Evan tourna sa tête vers son camarade d'infortune, en l'analysant sous toutes les coutures. Comment pouvait-il garder ce sourire plus longtemps ? Comment pouvait-il avoir une expression aussi radieuse ? Comment pouvait-on simplement regarder le ciel en sachant qu'il n'y avait aucune échappatoire possible ? Il avait beau retourner la question dans sa tête de tous les côtés, lui faire prendre toutes les formes possibles, la seule réponse qui lui venait à l'esprit tranchait net avec la réalité des choses.
C'est impossible.
Impossible, un mot qui lui tournait dans la tête depuis tout ce temps. Il était impossible qu'il vive ici, dans ce monde qui avait pris fin. Il était impossible que ce monde existe, puisqu'il était fini. Il savait que ce monde ne devait pas exister, et il ne savait même pas comment il le savait. Il continuait de regarder Ethan sans bien comprendre la situation dans laquelle ils étaient réellement. Un trèfle sans feuilles, voilà tout. Aucune confiance, aucun espoir, pas d'amour... et pas de chance non plus, symbole de cette quatrième feuille inexistante. Ils n'avaient aucun moyen de s'en sortir. Au bout d'un certain temps, Ethan se rendit compte du regard qui était posé depuis tout à l'heure. Il baissa la tête vers Evan, apparemment surpris.
-Qu'est-ce qu'il y a ?
-Rien. Je me demandais juste comment tu pouvais sourire dans un monde pareil.

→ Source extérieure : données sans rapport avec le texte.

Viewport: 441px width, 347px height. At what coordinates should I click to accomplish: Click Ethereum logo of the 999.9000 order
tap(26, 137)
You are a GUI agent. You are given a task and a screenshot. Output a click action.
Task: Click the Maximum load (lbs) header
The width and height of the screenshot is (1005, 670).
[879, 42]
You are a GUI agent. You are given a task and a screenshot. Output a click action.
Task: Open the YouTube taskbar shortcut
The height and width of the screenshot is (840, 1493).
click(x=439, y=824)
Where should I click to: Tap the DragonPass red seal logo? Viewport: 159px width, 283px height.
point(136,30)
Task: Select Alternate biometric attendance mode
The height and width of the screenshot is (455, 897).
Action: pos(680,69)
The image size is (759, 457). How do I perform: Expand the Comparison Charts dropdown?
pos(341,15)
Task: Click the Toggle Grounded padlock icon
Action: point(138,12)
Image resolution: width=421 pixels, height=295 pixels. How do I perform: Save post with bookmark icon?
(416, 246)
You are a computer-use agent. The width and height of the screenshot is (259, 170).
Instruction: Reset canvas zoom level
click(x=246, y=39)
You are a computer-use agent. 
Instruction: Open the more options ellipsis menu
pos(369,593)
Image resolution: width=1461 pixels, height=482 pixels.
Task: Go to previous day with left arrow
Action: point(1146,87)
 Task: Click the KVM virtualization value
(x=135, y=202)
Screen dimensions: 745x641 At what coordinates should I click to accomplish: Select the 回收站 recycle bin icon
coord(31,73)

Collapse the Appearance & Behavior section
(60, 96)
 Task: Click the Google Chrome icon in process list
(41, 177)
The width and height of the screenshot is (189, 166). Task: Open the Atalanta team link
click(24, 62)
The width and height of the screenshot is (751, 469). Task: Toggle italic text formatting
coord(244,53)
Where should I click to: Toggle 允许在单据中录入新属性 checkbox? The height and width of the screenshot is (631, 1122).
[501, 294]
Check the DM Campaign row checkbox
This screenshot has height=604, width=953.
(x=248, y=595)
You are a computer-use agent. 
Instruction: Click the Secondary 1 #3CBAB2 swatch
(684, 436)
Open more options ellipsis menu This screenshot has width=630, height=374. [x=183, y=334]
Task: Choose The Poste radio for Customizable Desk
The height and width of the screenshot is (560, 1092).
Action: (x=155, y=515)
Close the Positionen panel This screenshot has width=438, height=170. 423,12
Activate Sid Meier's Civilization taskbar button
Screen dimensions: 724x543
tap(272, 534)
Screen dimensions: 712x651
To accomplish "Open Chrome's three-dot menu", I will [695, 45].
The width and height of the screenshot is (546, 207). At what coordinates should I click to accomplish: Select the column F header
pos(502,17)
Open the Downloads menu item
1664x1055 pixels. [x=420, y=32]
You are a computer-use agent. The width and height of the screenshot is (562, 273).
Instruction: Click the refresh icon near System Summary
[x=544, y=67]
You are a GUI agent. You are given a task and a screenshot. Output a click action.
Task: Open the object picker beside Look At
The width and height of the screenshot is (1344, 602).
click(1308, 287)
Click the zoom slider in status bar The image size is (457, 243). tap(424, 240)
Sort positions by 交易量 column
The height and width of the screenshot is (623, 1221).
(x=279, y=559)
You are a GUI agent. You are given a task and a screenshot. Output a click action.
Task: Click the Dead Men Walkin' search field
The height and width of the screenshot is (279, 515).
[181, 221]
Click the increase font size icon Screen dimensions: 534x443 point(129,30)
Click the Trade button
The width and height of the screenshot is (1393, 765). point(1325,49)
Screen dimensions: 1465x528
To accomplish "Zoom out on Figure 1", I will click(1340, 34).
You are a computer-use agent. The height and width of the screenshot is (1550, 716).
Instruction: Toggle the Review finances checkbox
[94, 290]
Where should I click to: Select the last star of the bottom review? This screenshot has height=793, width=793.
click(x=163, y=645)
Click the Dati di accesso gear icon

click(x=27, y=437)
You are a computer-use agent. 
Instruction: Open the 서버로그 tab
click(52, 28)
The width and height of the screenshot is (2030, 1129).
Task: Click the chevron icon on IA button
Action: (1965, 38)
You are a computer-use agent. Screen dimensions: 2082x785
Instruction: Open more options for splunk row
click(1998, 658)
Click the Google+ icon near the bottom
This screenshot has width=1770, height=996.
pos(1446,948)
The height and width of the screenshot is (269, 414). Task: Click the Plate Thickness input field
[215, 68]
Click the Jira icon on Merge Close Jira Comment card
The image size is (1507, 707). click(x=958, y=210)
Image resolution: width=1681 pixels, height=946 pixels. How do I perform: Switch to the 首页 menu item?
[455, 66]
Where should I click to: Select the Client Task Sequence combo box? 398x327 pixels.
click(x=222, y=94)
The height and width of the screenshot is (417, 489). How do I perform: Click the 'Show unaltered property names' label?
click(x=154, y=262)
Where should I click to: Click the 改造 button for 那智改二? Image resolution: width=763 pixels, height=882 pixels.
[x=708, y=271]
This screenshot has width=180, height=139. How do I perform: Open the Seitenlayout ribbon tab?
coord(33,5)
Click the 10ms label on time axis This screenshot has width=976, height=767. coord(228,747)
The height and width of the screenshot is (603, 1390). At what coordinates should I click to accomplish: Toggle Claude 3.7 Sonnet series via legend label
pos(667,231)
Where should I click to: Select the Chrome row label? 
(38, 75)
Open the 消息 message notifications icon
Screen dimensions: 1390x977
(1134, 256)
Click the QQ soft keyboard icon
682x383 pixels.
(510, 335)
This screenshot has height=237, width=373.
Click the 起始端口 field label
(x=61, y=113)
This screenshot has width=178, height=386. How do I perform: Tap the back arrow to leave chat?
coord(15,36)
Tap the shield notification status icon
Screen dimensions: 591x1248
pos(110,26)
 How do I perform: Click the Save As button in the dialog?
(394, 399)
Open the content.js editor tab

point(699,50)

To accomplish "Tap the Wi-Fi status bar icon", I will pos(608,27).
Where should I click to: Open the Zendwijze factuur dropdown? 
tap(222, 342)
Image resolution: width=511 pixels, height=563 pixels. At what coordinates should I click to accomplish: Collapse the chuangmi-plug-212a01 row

-Je ne sais pas. On ne manque de rien ici. On n'a pas faim, on n'a pas soif, pas sommeil, nous n'avons même pas besoin de nous occuper.Il releva la tête lentement vers le ciel, avec un sourire ravi. Ses yeux brillaient, et le vent commençait enfin à secouer ses cheveux. De l'herbe avait commencé à pousser sous les feuilles mortes et grandissait au fur et à mesure. En haut, de fins flocons commençaient à tomber. Hautes herbes et neige : la situation du Personnage. Quelqu'un quelque part en déduit qu'il s'agissait du stade terminal de ce monde. Toute histoire se termine par la mort d'un personnage dans la neige. Ethan et Evan, sans que l'auteur ne le veuille, allaient mourir d'ici peu. Un petit nuage de fumée s'échappa de la bouche d'Ethan alors qu'il parlait en souriant, comme toujours.
-C'est un bon jour pour être en vie, non ? Evan releva la tête lui aussi. Il comprit alors la question d'Ethan, ainsi que la raison pour laquelle il souriait. Un visage indistinct leur souriait alors que la neige tombait, dans ce monde où tout était fini. Une lueur d'espoir pour quitter ce monde se présentait à lui. Avec un petit sourire, Evan articula quelques mots. Ce n'étaient que des mots, mais ils voulaient sans doute dire plus que ce que l'auteur comptait faire faire à sa marionnette. A vrai dire, il ne les contrôlait déjà plus. Ils étaient devenus des Personnages avant même que l'auteur ne s'en rendent compte. Ces quelques mots d'Evan, qui remplissaient tout un monde d'espoir, tels étaient-ils :
-Ouais... c'est un bon jour pour être en vie.Alors ces deux Personnages commencèrent à s'effacer. Non pas qu'ils le faisaient d'eux-mêmes : il était déjà trop tard. L'auteur ne voulait qu'une chose, c'est que l'on ne retrouve pas deux cadavres comme celui du Personnage. Ils disparurent, lentement. Le monde se détruisait, lentement. De la destruction d'un monde ne découlait pas la fin de ce monde. Détruire un monde n'était pas la solution pour le finir, donc. Avec un soupir, l'auteur se releva, ferma la pochette contenant les textes. Le temps s'était suspendu alors qu'Ethan et Evan souriaient en disparaissant.